═══ DATA LISTING
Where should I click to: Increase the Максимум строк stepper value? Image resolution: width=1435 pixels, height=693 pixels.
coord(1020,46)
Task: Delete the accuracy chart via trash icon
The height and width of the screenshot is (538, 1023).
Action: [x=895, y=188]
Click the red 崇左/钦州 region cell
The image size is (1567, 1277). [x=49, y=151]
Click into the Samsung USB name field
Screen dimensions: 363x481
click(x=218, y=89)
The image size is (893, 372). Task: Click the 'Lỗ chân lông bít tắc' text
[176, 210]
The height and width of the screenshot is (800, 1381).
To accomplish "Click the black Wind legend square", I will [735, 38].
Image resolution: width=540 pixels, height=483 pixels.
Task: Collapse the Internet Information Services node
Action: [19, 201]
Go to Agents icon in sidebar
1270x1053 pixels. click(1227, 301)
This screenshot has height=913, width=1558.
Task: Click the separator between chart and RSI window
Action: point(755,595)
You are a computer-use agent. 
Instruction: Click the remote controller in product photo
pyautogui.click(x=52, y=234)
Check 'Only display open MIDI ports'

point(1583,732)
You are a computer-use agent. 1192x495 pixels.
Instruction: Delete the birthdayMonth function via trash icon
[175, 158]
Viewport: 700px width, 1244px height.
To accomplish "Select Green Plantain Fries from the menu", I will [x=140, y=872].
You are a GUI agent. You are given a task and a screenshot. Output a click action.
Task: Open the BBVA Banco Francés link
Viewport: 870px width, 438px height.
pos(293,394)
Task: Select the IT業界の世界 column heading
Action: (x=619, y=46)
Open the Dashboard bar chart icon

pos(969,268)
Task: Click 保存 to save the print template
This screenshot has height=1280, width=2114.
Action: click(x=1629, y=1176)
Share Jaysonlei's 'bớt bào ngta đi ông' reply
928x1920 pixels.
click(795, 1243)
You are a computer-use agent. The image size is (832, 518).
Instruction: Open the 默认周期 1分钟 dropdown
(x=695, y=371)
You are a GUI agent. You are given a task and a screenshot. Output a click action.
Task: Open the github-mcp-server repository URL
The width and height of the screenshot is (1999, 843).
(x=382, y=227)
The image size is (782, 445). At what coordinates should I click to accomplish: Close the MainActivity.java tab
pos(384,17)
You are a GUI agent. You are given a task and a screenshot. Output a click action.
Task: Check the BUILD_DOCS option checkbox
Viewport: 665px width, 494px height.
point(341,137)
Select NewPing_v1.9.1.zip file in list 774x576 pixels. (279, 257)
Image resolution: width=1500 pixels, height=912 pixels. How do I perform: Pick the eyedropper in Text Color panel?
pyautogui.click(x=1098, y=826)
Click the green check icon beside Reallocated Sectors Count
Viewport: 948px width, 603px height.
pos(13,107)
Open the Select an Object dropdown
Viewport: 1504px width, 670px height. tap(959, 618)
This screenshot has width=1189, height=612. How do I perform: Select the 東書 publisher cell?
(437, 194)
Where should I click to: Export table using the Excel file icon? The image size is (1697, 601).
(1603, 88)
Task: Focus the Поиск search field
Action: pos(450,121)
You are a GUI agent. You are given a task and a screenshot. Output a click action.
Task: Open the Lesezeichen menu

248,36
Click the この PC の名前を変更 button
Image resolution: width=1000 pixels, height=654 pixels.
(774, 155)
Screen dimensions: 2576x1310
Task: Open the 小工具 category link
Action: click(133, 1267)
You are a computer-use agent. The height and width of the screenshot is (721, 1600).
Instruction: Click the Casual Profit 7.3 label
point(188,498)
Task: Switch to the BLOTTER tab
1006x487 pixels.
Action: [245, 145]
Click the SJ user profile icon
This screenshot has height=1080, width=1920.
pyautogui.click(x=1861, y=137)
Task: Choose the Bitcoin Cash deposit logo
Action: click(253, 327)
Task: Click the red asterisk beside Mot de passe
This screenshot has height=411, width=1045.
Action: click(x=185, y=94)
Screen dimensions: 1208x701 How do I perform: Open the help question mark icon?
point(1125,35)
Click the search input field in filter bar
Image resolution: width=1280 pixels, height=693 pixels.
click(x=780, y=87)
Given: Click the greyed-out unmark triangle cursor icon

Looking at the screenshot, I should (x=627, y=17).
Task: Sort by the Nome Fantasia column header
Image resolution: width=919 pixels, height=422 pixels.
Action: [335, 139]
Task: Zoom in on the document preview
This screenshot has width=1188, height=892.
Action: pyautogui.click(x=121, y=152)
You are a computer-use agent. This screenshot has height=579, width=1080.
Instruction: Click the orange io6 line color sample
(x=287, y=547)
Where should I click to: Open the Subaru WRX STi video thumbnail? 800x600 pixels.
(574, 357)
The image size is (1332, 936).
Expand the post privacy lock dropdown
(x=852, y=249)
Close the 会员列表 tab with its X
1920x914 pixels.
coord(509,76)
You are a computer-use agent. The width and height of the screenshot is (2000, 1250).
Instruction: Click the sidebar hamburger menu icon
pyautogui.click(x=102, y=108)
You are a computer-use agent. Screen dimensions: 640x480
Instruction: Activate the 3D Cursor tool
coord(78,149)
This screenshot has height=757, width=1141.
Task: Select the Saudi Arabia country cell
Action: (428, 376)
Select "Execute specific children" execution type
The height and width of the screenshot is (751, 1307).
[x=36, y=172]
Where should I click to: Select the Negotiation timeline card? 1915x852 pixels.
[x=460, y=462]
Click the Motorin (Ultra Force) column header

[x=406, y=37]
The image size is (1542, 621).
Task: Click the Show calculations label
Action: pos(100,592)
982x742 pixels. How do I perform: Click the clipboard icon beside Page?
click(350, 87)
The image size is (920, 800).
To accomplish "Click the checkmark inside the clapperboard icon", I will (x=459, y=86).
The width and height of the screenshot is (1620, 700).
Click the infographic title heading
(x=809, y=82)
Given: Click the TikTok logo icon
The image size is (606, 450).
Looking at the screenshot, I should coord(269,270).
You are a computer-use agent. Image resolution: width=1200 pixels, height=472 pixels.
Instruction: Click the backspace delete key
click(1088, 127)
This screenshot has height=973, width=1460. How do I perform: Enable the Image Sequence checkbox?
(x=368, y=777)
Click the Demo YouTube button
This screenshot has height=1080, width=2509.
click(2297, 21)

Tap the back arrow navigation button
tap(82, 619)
══════
WHAT THE EXERCISE ASKS.
Once the records are read, print each of them exactly as written.

RESULT OF THIS EXERCISE.
Where should I click to: Increase the Максимум строк stepper value? Image resolution: width=1435 pixels, height=693 pixels.
coord(1020,46)
Task: Delete the accuracy chart via trash icon
The height and width of the screenshot is (538, 1023).
Action: [x=895, y=188]
Click the red 崇左/钦州 region cell
The image size is (1567, 1277). [x=49, y=151]
Click into the Samsung USB name field
Screen dimensions: 363x481
click(x=218, y=89)
The image size is (893, 372). Task: Click the 'Lỗ chân lông bít tắc' text
[176, 210]
The height and width of the screenshot is (800, 1381).
To accomplish "Click the black Wind legend square", I will [735, 38].
Image resolution: width=540 pixels, height=483 pixels.
Task: Collapse the Internet Information Services node
Action: [19, 201]
Go to Agents icon in sidebar
1270x1053 pixels. click(1227, 301)
This screenshot has height=913, width=1558.
Task: Click the separator between chart and RSI window
Action: point(755,595)
You are a computer-use agent. 
Instruction: Click the remote controller in product photo
pyautogui.click(x=52, y=234)
Check 'Only display open MIDI ports'

point(1583,732)
You are a computer-use agent. 1192x495 pixels.
Instruction: Delete the birthdayMonth function via trash icon
[175, 158]
Viewport: 700px width, 1244px height.
To accomplish "Select Green Plantain Fries from the menu", I will [x=140, y=872].
You are a GUI agent. You are given a task and a screenshot. Output a click action.
Task: Open the BBVA Banco Francés link
Viewport: 870px width, 438px height.
pos(293,394)
Task: Select the IT業界の世界 column heading
Action: (x=619, y=46)
Open the Dashboard bar chart icon

pos(969,268)
Task: Click 保存 to save the print template
This screenshot has height=1280, width=2114.
Action: click(x=1629, y=1176)
Share Jaysonlei's 'bớt bào ngta đi ông' reply
928x1920 pixels.
click(795, 1243)
You are a computer-use agent. The image size is (832, 518).
Instruction: Open the 默认周期 1分钟 dropdown
(x=695, y=371)
You are a GUI agent. You are given a task and a screenshot. Output a click action.
Task: Open the github-mcp-server repository URL
The width and height of the screenshot is (1999, 843).
(x=382, y=227)
The image size is (782, 445). At what coordinates should I click to accomplish: Close the MainActivity.java tab
pos(384,17)
You are a GUI agent. You are given a task and a screenshot. Output a click action.
Task: Check the BUILD_DOCS option checkbox
Viewport: 665px width, 494px height.
point(341,137)
Select NewPing_v1.9.1.zip file in list 774x576 pixels. (279, 257)
Image resolution: width=1500 pixels, height=912 pixels. How do I perform: Pick the eyedropper in Text Color panel?
pyautogui.click(x=1098, y=826)
Click the green check icon beside Reallocated Sectors Count
Viewport: 948px width, 603px height.
pos(13,107)
Open the Select an Object dropdown
Viewport: 1504px width, 670px height. tap(959, 618)
This screenshot has width=1189, height=612. How do I perform: Select the 東書 publisher cell?
(437, 194)
Where should I click to: Export table using the Excel file icon? The image size is (1697, 601).
(1603, 88)
Task: Focus the Поиск search field
Action: pos(450,121)
You are a GUI agent. You are given a task and a screenshot. Output a click action.
Task: Open the Lesezeichen menu

248,36
Click the この PC の名前を変更 button
Image resolution: width=1000 pixels, height=654 pixels.
(774, 155)
Screen dimensions: 2576x1310
Task: Open the 小工具 category link
Action: click(133, 1267)
You are a computer-use agent. The height and width of the screenshot is (721, 1600).
Instruction: Click the Casual Profit 7.3 label
point(188,498)
Task: Switch to the BLOTTER tab
1006x487 pixels.
Action: [245, 145]
Click the SJ user profile icon
This screenshot has height=1080, width=1920.
pyautogui.click(x=1861, y=137)
Task: Choose the Bitcoin Cash deposit logo
Action: click(253, 327)
Task: Click the red asterisk beside Mot de passe
This screenshot has height=411, width=1045.
Action: click(x=185, y=94)
Screen dimensions: 1208x701 How do I perform: Open the help question mark icon?
point(1125,35)
Click the search input field in filter bar
Image resolution: width=1280 pixels, height=693 pixels.
click(x=780, y=87)
Given: Click the greyed-out unmark triangle cursor icon

Looking at the screenshot, I should (x=627, y=17).
Task: Sort by the Nome Fantasia column header
Image resolution: width=919 pixels, height=422 pixels.
Action: [335, 139]
Task: Zoom in on the document preview
This screenshot has width=1188, height=892.
Action: pyautogui.click(x=121, y=152)
You are a computer-use agent. This screenshot has height=579, width=1080.
Instruction: Click the orange io6 line color sample
(x=287, y=547)
Where should I click to: Open the Subaru WRX STi video thumbnail? 800x600 pixels.
(574, 357)
The image size is (1332, 936).
Expand the post privacy lock dropdown
(x=852, y=249)
Close the 会员列表 tab with its X
1920x914 pixels.
coord(509,76)
You are a computer-use agent. The width and height of the screenshot is (2000, 1250).
Instruction: Click the sidebar hamburger menu icon
pyautogui.click(x=102, y=108)
You are a computer-use agent. Screen dimensions: 640x480
Instruction: Activate the 3D Cursor tool
coord(78,149)
This screenshot has height=757, width=1141.
Task: Select the Saudi Arabia country cell
Action: (428, 376)
Select "Execute specific children" execution type
The height and width of the screenshot is (751, 1307).
[x=36, y=172]
Where should I click to: Select the Negotiation timeline card? 1915x852 pixels.
[x=460, y=462]
Click the Motorin (Ultra Force) column header

[x=406, y=37]
The image size is (1542, 621).
Task: Click the Show calculations label
Action: pos(100,592)
982x742 pixels. How do I perform: Click the clipboard icon beside Page?
click(350, 87)
The image size is (920, 800).
To accomplish "Click the checkmark inside the clapperboard icon", I will (x=459, y=86).
The width and height of the screenshot is (1620, 700).
Click the infographic title heading
(x=809, y=82)
Given: Click the TikTok logo icon
The image size is (606, 450).
Looking at the screenshot, I should coord(269,270).
You are a computer-use agent. Image resolution: width=1200 pixels, height=472 pixels.
Instruction: Click the backspace delete key
click(1088, 127)
This screenshot has height=973, width=1460. How do I perform: Enable the Image Sequence checkbox?
(x=368, y=777)
Click the Demo YouTube button
This screenshot has height=1080, width=2509.
click(2297, 21)

Tap the back arrow navigation button
tap(82, 619)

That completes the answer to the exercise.